Two peaks in the intra-annual regime of pesticides in river water were identified in the territory of Kazakhstan: the first one in September–November was caused by an intensive inflow of toxicants into the river system as part of CDW from irrigated areas, and the second one in early spring (March–May) was a result of pesticide washout from the surfaces of the catchment area and irrigated lands during winter thaws and spring snowmelt.

The studies in the present period (in 2021 and 2022) showed the presence of pesticides, such as HCCH, DDT, heptachlor, aldrin, and PCBs, in the Syrdarya River water, the Small Aral Sea, and the reservoirs. The content of the PCBs in the river water in 2021 varied from 0.130 to 0.479 µg/L and in 2022 from 0.355 to 1.080 µg/L of the Syrdarya River. The average concentrations of HCCH and DDT were 0.022 and 0.130 µg/L, respectively, and the sum of all pesticides reached 1.58 µg/L, with 0.460 µg/L on average for the Small Aral Sea and the reservoirs. The comparison of these data with the given multi-year material clearly shows a decrease in pesticide concentrations in the water of all water bodies of the Aral Sea basin by tens and hundreds of times. This was, first of all, the result of the reduction in the volume of pesticide applications used in the river basin by the Central Asian countries, including Kazakhstan. However, pesticides such as DDT and HCCH, the use of which has been prohibited in the world for a long time, are still used in the agricultural fields of the basin. Maximum concentrations of PCBs were registered in the transboundary flow, the Shardara Reservoir, and near the cities of Kyzylorda and Kazaly, indicating the presence of sources of pollution near them in the territory of Kazakhstan as well.

Thus, all water bodies in this basin were polluted with POPs. The levels of their pollution were extremely variable in time, which was caused by irregularities in the quantities and types of pesticides used in agriculture, fluctuations of the river flow entering the water bodies, and seasonality of CDW entering the river system.
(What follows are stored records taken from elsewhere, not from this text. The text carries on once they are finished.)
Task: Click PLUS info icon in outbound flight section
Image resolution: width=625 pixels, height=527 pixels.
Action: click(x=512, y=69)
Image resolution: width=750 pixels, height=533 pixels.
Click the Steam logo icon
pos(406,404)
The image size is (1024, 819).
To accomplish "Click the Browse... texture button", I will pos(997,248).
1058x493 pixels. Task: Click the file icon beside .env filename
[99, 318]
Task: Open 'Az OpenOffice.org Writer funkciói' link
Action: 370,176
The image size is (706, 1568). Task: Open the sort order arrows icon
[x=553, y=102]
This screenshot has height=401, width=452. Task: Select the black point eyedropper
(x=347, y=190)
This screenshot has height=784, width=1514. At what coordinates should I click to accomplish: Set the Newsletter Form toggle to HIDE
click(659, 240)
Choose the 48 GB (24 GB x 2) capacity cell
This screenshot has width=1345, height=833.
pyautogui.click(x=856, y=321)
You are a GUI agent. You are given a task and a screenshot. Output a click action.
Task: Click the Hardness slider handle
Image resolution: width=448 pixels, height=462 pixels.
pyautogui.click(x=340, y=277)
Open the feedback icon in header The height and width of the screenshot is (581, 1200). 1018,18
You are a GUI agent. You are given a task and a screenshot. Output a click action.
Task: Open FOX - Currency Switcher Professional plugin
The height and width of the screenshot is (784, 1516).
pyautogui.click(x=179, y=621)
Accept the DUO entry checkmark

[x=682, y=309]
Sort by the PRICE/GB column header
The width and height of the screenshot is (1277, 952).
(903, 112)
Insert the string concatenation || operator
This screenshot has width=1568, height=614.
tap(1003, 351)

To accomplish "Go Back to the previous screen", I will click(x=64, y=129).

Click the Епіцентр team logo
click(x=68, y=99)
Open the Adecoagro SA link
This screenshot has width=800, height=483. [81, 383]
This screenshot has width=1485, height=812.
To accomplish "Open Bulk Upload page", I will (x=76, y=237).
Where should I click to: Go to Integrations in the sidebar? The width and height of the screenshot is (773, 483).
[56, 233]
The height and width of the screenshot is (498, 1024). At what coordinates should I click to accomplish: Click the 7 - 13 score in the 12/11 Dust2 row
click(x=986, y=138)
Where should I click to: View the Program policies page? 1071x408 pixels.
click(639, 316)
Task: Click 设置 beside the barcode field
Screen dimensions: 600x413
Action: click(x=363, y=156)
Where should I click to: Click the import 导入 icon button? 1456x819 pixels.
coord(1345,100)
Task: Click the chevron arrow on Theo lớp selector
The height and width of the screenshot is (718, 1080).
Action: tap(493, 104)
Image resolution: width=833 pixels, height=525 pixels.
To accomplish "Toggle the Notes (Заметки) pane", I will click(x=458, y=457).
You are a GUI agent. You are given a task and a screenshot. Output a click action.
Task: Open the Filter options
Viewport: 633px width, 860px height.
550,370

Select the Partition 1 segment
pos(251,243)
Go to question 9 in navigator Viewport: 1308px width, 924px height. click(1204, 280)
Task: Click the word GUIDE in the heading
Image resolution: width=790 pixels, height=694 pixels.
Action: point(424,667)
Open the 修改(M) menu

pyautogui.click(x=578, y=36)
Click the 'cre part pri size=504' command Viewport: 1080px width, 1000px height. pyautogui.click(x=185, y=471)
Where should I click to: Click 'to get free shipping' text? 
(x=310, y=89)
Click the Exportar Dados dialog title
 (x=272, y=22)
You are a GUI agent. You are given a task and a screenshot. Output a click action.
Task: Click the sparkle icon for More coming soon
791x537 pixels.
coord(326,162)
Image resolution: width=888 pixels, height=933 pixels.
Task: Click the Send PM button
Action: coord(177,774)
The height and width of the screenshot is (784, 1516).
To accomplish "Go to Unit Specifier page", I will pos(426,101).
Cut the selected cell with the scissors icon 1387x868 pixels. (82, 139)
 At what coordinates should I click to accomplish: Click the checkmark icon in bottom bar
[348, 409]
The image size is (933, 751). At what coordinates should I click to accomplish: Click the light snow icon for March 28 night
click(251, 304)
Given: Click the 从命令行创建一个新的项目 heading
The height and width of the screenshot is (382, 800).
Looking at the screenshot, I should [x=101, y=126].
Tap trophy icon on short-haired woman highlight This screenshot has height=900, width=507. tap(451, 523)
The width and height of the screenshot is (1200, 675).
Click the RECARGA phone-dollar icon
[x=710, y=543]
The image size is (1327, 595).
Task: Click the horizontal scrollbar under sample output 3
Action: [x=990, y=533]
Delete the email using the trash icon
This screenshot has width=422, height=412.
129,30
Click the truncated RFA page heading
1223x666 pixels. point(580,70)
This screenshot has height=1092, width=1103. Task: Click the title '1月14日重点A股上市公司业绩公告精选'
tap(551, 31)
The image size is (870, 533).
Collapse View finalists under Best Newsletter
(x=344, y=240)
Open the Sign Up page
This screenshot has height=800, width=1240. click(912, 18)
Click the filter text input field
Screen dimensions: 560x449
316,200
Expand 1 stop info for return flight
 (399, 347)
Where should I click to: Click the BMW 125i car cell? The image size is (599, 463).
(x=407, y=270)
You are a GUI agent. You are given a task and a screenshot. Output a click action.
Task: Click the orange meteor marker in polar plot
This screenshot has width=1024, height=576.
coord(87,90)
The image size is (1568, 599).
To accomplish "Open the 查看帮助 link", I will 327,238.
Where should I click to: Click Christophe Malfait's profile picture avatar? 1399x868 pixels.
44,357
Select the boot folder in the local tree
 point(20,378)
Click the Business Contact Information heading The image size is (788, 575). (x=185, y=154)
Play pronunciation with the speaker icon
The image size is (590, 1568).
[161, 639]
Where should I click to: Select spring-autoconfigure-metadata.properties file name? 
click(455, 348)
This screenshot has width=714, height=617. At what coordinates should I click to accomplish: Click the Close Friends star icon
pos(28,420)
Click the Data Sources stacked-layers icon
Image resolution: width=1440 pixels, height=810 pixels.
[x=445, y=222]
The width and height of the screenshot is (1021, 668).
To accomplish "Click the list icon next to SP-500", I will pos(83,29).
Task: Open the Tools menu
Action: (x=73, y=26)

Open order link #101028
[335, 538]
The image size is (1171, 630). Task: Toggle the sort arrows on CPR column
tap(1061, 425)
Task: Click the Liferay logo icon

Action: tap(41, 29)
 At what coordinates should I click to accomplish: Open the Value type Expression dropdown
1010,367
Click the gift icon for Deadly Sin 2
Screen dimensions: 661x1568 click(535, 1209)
The main sources of pollution of water bodies with PCBs in the ASSB include the transboundary inflow along the Syrdarya River; cities and settlements located in the river basin; and salt and dust outflow from the dried bottom of the Large Aral Sea, including “historical” sources formed on the former “Vozrozhdenie” Island or “Renaissance” Island.

Guided by the main provisions and requirements of the Global Stockholm Convention on POPs, the following are recommended:

-

Take effective measures for the early elimination of hazardous sources of POPs in the territory of Kazakhstan by relevant state authorities;

-

Devote comprehensive research programs for the science-based assessment of POP pollution levels in water, biological, and food resources to prevent their movement into the food chain and to achieve a development of state monitoring of POPs with the aid of the RSE “Kazhydromet”;

-

Establish strict control over the quality of the transit flow at the Syrdarya River (Kokbulak outlet) by installing a modern automatic water quality control station;

-

Evaluate the impact of the Baikonyr cosmodrome on the natural environment and water quality of the Syrdarya River. The impact of the Baikonyr cosmodrome on the environment and water quality of the Syrdarya River should be analyzed and assessed, and a detailed study of its wastewater and atmospheric emissions should be organized in the near future.

This work constitutes a comprehensive study that emphasizes the imperative need for immediate actions to mitigate environmental challenges within the Aral Sea basin and safeguard its natural environment for future generations.